* Start EXTRACTED TEXT *

TTE Agent does not prove causal identification, does not replace investigator judgment, and does not automatically estimate natural direct or indirect effects. Its value is to make assumptions, design choices, and modeling permissions explicit before estimates are produced.
Installation
The public package release is planned with the scientific manuscript. Until then, the documentation reflects the current repository workflow.
python -m venv .venv
source .venv/bin/activate
python -m pip install --upgrade pip
python -m pip install -r requirements-dev.lock
python -m pip install -e .
python -m pytest tests -q
tte-agent --help
python -m tte.cli profile \
--data person_interval.csv \
--output dataset_profile.md
Quick start
The central workflow is deliberately conservative: draft or load a protocol, profile the data, run deterministic checks, then decide whether modeling is scientifically appropriate.
import pandas as pd
from tte import TTEAgent
data = pd.read_csv("person_interval.csv")
agent = TTEAgent()
spec = agent.draft_protocol(
analysis_name="ggt_hba1c_t2d",
id_col="person_id",
time_col="visit_index",
exposure_col="ggt_high",
mediator_col="hba1c_next",
outcome_col="incident_t2d_next",
baseline_covariates=["age", "sex"],
time_varying_covariates=["bmi", "sbp", "hba1c", "ggt"],
)
result = agent.audit(data, spec=spec)
print(result.report)
print(result.next_actions)
agent.write_artifacts(result, "audit_output", prefix="ggt_hba1c_t2d")
Runnable examples
These examples are safe, deterministic demonstrations of the current agent behavior. They do not upload data and do not run arbitrary code.
A synthetic longitudinal panel with a complete target-trial protocol.
Click Run to see the deterministic output.
Protocol schema
The schema forces design elements that are often left implicit in observational analyses.

* End EXTRACTED TEXT *
* Start RECORDED INFORMATION *

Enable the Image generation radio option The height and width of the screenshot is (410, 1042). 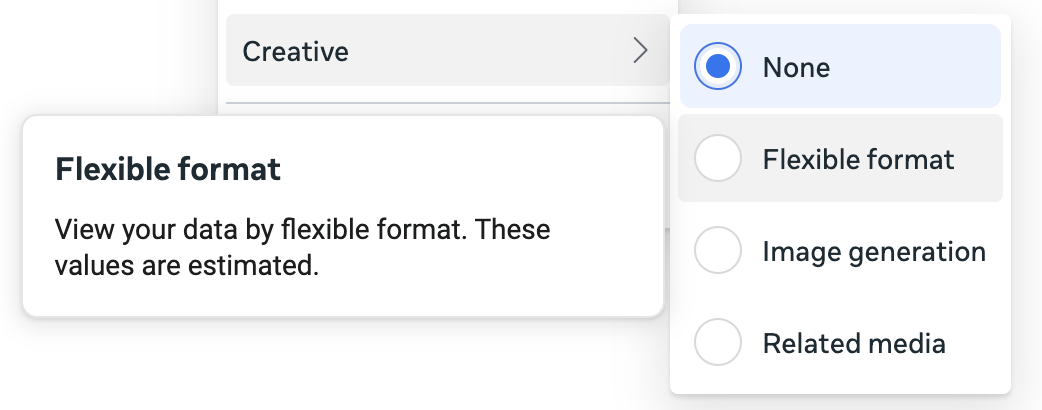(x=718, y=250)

* End RECORDED INFORMATION *

● SHORT PROBLEM
Reproduce the passage of the TTE Agent page above from "print(result.report)" to "run arbitrary code.".

● THE OUTPUT
print(result.report)
print(result.next_actions)
agent.write_artifacts(result, "audit_output", prefix="ggt_hba1c_t2d")
Runnable examples
These examples are safe, deterministic demonstrations of the current agent behavior. They do not upload data and do not run arbitrary code.